To expand the pipeline, researchers used an AI-powered LLM to investigate greater than 2,200 kidney most cancers pathology experiences to guage the type’s talent to acknowledge and categorize distinct kinds of tumors.
Thru shut collaboration with AI scientists, pathologists, clinicians, and statisticians, they delicate the workflow thru more than one rounds of checking out, bettering its dealing with of advanced, nuanced data. Their findings had been validated towards present digital clinical document (EMR) information to make sure reliability.
The consequences had been putting—99% accuracy in figuring out tumor varieties and 97% accuracy in detecting whether or not the most cancers had metastasized.
“The biggest challenge in training AI to extract data from narrative reports is that clinicians use a wide range of open-ended terms to describe the same finding,” stated learn about co-leader Payal Kapur, M.D., Professor of Pathology and Urology. “It’s not as simple as counting ‘yes–no’ results. Every report contains hundreds of details in narrative form. But with proper input and oversight, an AI model can efficiently review and categorize vast amounts of records with speed and accuracy.”
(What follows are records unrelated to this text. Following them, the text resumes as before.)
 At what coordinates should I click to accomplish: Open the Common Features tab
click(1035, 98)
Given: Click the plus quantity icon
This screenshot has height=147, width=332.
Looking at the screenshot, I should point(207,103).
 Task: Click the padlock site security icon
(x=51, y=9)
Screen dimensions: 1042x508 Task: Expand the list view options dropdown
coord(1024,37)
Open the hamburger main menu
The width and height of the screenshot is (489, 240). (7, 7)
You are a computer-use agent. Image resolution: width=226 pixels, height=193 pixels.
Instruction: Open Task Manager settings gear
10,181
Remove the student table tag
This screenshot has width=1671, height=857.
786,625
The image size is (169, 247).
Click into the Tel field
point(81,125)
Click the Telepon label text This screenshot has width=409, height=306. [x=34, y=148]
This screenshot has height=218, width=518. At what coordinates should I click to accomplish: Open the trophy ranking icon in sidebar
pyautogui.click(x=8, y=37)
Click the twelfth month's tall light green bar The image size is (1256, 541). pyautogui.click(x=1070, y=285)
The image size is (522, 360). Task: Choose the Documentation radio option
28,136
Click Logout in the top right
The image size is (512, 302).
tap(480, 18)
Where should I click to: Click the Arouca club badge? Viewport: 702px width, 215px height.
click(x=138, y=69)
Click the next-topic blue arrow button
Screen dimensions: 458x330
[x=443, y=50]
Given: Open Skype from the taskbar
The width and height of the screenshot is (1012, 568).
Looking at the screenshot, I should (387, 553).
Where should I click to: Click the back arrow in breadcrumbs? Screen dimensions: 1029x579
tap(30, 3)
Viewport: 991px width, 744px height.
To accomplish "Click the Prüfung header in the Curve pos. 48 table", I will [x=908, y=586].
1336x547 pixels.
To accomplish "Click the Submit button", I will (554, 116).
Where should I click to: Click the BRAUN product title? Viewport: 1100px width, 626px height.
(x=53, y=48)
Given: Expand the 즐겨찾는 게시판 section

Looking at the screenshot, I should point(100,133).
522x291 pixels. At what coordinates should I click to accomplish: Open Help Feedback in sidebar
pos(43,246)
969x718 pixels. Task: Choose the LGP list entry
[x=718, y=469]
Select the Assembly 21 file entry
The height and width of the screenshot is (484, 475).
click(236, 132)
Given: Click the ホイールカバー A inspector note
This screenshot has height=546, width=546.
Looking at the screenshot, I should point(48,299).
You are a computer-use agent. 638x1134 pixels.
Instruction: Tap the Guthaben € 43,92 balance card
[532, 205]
A last step integrated checking out throughout a broader dataset of greater than 3,500 inside kidney most cancers pathology experiences with equivalent effects—a procedure facilitated via the high quality, curated information and pipelines to be had thru UT Southwestern’s Kidney Most cancers Program.
“The key is collaborative teamwork across specialties to refine AI instructions and ensure accuracy,” stated learn about co-author James Brugarolas, M.D., Ph.D., Director of the Kidney Most cancers Program, Professor of Inner Medication within the Department of Hematology and Oncology, and member of the Cell Networks in Most cancers Analysis Program of the Harold C. Simmons Complete Most cancers Middle.
Whilst this learn about excited about kidney most cancers, the manner can have broader packages to different tumor varieties, the authors stated.
“There is no ‘one-size-fits-all’ model for medical data extraction,” stated learn about co-leader Andrew Jamieson, Ph.D., Assistant Professor and Fundamental Investigator within the Lyda Hill Division of Bioinformatics.
“But our study outlines key strategies that can help other researchers use AI-powered LLMs more effectively in their own specialties. We’re excited to continue refining this process and expanding AI’s role in medical research.”
Additional information:
David Hein et al, Iterative refinement and function articulation to optimize massive language fashions for scientific data extraction, npj Virtual Medication (2025). DOI: 10.1038/s41746-025-01686-z
Equipped via
UT Southwestern Clinical Middle
Quotation:
AI gadget streamlines extraction of key information from clinical information (2025, July 29)
retrieved 29 July 2025
from https://medicalxpress.com/information/2025-07-ai-key-medical.html
This report is matter to copyright. With the exception of any truthful dealing for the aim of personal learn about or analysis, no
section could also be reproduced with out the written permission. The content material is equipped for info functions handiest.